Document text:
The Sunken Keep

Il Porto Sepolto was written in the trenches of northern Italy while Giuseppe Ungaretti was serving as a private in the Italian army ; when the collection was published in Udine in 1916, it changed Italian poetry. Part of its impact was due to the influence of Japanese poetry, which Ungaretti had recently encountered in Italian translation. In his introduction, Irish poet and Tokyo resident Andrew Fitzsimons explores the nature and history of Ungaretti’s engagement with Japanese poetics; the book also includes sixteen vibrant illustrations by another Tokyo resident, the renowned Italian artist Sergio Maria Calatroni. This is the only complete translation into English of the Udine first edition: the poems of a ‘man present at his own / fragility’ that spoke to their moment, and continue to speak one hundred years later.

Dataset entries:
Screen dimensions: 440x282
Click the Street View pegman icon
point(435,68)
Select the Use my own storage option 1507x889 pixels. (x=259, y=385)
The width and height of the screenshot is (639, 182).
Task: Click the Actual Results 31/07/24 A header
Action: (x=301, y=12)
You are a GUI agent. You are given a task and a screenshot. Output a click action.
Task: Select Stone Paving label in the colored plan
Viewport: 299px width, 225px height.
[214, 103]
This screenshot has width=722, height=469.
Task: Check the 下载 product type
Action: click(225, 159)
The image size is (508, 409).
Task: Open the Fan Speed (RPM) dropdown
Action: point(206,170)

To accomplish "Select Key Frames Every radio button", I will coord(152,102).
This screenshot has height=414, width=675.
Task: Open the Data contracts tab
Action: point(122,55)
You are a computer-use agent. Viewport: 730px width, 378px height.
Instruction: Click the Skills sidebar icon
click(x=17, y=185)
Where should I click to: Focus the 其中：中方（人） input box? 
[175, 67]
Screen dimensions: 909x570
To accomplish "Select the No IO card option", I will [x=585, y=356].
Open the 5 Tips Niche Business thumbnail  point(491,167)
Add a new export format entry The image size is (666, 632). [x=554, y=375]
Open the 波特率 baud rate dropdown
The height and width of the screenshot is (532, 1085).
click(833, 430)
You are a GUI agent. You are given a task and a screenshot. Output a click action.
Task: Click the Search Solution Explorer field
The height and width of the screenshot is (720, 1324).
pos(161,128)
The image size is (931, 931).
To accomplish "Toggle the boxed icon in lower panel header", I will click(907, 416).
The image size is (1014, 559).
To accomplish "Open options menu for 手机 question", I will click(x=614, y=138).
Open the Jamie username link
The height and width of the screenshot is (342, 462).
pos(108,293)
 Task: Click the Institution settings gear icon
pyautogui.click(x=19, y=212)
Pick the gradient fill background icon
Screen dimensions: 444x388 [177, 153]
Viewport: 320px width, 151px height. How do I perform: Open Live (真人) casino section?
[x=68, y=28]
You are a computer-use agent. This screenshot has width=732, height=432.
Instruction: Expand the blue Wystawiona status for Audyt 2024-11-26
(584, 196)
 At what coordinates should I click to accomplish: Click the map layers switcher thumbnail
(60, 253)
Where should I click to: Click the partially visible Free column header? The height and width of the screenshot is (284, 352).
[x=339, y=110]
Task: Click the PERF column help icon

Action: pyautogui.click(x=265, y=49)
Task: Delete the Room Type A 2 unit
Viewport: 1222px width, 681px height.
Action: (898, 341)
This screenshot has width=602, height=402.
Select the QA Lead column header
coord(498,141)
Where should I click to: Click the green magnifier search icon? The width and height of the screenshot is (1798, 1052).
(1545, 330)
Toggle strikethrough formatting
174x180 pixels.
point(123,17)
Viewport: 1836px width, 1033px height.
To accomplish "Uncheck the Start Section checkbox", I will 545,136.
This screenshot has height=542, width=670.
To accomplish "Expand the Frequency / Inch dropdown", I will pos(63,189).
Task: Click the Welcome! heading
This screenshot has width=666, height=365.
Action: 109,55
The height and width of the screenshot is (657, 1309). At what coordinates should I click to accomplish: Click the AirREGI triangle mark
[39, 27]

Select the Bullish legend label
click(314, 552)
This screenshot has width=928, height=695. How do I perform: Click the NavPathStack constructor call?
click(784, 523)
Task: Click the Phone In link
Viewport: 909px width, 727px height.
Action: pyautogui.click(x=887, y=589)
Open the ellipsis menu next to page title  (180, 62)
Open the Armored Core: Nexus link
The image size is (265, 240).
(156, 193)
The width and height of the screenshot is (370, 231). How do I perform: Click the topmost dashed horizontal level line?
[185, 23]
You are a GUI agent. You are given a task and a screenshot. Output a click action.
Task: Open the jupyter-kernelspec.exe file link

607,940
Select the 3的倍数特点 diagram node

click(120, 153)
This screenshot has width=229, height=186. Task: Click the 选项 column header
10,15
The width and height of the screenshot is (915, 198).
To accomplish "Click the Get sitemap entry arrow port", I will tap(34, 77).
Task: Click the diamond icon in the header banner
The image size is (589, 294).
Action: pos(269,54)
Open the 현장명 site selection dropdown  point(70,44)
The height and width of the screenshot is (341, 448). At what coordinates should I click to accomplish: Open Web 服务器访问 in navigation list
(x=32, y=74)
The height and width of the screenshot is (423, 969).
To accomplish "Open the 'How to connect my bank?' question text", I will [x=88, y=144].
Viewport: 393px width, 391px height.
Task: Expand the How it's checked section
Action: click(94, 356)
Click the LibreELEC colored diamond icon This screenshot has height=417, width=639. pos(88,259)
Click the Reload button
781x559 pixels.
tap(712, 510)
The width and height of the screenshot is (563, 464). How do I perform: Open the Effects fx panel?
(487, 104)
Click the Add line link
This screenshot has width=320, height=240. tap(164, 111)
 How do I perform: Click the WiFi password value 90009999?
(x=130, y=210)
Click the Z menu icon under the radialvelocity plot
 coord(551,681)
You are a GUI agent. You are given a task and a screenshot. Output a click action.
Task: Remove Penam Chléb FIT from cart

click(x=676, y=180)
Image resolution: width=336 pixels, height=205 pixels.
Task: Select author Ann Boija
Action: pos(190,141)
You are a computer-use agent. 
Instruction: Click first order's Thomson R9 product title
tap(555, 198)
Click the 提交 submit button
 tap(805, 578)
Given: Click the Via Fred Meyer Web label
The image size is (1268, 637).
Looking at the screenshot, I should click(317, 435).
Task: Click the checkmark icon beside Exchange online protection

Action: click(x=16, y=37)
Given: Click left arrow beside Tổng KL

Tasks for this exercise:
[A] From the Il Porto Sepolto description, write out the passage starting with "Il Porto Sepolto" and going on through "hundred years later.".
[B] According to the Il Porto Sepolto description, who made the sixteen illustrations in the book?

Answers to the tasks:
[A]
Il Porto Sepolto was written in the trenches of northern Italy while Giuseppe Ungaretti was serving as a private in the Italian army ; when the collection was published in Udine in 1916, it changed Italian poetry. Part of its impact was due to the influence of Japanese poetry, which Ungaretti had recently encountered in Italian translation. In his introduction, Irish poet and Tokyo resident Andrew Fitzsimons explores the nature and history of Ungaretti’s engagement with Japanese poetics; the book also includes sixteen vibrant illustrations by another Tokyo resident, the renowned Italian artist Sergio Maria Calatroni. This is the only complete translation into English of the Udine first edition: the poems of a ‘man present at his own / fragility’ that spoke to their moment, and continue to speak one hundred years later.

[B] Sergio Maria Calatroni